• TO BE DONE
Reproduce the items word for word, from the first one through the line that contains "Toggle secondary sidebar".
──────
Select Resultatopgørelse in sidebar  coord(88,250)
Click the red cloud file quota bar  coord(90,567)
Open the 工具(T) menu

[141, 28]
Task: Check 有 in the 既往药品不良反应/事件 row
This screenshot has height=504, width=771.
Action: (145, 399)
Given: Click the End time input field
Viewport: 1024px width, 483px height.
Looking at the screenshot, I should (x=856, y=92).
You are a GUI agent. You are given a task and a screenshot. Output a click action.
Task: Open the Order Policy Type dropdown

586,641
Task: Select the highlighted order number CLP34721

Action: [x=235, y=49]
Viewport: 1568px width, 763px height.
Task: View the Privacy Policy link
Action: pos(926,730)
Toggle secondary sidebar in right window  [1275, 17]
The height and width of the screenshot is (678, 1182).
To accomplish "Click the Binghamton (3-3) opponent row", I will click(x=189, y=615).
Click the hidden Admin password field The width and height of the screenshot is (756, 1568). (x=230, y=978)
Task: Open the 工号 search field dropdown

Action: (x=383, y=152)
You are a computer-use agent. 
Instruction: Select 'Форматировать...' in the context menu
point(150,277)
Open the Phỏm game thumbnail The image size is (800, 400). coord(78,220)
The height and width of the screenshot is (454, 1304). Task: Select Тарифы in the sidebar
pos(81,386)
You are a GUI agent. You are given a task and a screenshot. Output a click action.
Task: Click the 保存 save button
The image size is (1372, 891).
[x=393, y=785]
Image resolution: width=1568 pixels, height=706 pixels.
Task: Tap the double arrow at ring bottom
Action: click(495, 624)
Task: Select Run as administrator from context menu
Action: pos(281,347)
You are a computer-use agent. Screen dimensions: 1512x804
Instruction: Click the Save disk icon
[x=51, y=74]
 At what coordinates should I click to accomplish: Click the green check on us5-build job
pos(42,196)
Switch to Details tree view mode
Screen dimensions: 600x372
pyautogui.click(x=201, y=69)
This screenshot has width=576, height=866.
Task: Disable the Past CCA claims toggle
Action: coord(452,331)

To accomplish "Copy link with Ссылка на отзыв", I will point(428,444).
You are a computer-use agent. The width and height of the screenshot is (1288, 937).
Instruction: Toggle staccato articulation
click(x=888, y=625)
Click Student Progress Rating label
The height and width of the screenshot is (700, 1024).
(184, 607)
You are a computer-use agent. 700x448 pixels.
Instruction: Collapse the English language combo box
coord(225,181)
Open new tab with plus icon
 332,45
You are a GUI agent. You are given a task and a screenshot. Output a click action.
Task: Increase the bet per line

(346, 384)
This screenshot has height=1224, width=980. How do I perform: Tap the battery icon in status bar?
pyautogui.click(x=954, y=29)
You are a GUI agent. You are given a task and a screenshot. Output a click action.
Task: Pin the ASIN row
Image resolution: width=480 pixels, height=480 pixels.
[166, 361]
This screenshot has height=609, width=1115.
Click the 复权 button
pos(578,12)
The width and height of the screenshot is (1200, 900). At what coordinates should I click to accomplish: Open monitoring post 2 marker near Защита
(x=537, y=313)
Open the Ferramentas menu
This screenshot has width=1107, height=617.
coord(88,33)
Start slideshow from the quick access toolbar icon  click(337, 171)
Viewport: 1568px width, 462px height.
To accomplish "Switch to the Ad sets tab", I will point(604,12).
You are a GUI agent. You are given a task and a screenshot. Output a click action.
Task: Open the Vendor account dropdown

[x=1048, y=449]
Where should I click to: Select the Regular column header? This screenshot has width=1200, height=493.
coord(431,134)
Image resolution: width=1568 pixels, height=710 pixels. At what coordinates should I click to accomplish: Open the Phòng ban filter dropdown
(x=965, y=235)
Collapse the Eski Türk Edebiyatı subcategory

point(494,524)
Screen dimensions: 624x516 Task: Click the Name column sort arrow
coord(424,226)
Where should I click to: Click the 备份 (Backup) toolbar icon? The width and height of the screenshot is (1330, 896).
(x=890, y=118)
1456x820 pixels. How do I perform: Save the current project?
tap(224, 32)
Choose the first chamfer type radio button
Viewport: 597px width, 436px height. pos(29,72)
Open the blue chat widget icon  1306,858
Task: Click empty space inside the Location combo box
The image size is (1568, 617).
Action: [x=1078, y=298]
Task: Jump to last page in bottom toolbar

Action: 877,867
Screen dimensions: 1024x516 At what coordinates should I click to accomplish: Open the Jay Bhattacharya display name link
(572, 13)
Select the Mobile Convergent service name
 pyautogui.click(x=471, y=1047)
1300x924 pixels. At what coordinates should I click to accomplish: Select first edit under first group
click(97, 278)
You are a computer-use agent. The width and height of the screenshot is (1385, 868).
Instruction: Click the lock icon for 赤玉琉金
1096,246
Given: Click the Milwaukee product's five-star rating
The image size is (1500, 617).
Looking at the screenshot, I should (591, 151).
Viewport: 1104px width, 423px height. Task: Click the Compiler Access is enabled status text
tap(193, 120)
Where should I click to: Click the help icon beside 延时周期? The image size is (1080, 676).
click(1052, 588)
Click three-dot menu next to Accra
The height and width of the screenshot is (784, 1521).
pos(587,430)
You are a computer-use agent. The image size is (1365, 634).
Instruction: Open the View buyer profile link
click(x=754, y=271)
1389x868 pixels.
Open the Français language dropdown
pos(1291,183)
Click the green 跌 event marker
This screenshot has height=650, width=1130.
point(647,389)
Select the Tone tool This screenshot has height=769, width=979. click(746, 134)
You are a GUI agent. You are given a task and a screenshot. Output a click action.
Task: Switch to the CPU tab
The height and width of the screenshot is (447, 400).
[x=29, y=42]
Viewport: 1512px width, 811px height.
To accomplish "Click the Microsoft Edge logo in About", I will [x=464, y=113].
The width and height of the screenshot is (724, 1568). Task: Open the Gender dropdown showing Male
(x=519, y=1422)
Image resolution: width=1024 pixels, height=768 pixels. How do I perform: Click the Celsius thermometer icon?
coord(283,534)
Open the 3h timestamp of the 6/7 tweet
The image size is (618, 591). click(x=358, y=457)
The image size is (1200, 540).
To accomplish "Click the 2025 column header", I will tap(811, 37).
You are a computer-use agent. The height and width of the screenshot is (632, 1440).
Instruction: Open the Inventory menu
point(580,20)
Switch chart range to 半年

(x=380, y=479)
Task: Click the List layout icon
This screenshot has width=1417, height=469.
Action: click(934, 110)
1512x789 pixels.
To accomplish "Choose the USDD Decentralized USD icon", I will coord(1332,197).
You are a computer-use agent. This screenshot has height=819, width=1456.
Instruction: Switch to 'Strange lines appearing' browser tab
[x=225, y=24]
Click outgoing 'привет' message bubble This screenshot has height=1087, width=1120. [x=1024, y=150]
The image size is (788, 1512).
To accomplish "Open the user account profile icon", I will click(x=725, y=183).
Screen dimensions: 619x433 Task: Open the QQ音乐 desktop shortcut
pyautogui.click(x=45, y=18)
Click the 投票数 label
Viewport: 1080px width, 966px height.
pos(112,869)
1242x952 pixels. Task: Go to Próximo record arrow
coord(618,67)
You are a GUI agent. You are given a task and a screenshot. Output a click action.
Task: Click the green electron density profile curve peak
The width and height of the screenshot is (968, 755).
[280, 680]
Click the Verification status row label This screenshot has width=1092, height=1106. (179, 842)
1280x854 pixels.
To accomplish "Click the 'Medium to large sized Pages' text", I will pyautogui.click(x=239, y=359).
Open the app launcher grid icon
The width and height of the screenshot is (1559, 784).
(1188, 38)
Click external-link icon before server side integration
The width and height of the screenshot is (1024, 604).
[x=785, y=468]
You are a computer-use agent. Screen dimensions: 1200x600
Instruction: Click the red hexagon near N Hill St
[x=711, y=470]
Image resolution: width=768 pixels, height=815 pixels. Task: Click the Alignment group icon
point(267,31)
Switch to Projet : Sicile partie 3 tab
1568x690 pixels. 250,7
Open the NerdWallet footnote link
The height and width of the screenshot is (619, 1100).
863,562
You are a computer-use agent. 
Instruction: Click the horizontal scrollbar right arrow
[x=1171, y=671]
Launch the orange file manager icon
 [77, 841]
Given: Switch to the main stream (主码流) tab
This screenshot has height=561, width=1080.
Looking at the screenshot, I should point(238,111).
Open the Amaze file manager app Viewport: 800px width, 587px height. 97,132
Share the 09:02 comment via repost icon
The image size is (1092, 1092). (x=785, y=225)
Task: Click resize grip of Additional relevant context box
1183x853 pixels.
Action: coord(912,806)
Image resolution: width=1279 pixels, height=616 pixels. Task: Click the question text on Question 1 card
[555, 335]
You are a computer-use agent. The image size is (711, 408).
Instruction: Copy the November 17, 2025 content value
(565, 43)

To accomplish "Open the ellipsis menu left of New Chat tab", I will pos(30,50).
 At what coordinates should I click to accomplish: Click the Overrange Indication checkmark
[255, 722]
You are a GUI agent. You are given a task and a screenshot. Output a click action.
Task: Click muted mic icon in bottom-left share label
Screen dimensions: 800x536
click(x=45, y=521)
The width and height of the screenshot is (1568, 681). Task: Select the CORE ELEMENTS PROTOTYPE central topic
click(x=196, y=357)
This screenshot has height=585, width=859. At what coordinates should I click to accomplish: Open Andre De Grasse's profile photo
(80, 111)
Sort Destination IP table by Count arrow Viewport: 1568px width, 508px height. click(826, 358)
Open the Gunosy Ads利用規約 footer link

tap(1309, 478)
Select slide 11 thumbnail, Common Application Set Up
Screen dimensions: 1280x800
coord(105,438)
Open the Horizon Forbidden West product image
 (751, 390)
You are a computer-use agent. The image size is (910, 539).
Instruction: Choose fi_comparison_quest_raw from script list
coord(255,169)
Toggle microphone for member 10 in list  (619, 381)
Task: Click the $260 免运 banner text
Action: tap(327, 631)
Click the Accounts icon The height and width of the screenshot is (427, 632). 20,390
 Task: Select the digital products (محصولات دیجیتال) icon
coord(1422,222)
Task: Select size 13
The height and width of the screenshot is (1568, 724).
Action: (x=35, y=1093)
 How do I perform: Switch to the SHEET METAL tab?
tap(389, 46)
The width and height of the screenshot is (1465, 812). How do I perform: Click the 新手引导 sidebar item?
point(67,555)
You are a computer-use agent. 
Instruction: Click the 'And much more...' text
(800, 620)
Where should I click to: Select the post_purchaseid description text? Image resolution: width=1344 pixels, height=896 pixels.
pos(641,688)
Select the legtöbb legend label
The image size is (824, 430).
──────
• ANSWER TO THIS TASK
Select Resultatopgørelse in sidebar  coord(88,250)
Click the red cloud file quota bar  coord(90,567)
Open the 工具(T) menu

[141, 28]
Task: Check 有 in the 既往药品不良反应/事件 row
This screenshot has height=504, width=771.
Action: (145, 399)
Given: Click the End time input field
Viewport: 1024px width, 483px height.
Looking at the screenshot, I should (x=856, y=92).
You are a GUI agent. You are given a task and a screenshot. Output a click action.
Task: Open the Order Policy Type dropdown

586,641
Task: Select the highlighted order number CLP34721

Action: [x=235, y=49]
Viewport: 1568px width, 763px height.
Task: View the Privacy Policy link
Action: pos(926,730)
Toggle secondary sidebar in right window  [1275, 17]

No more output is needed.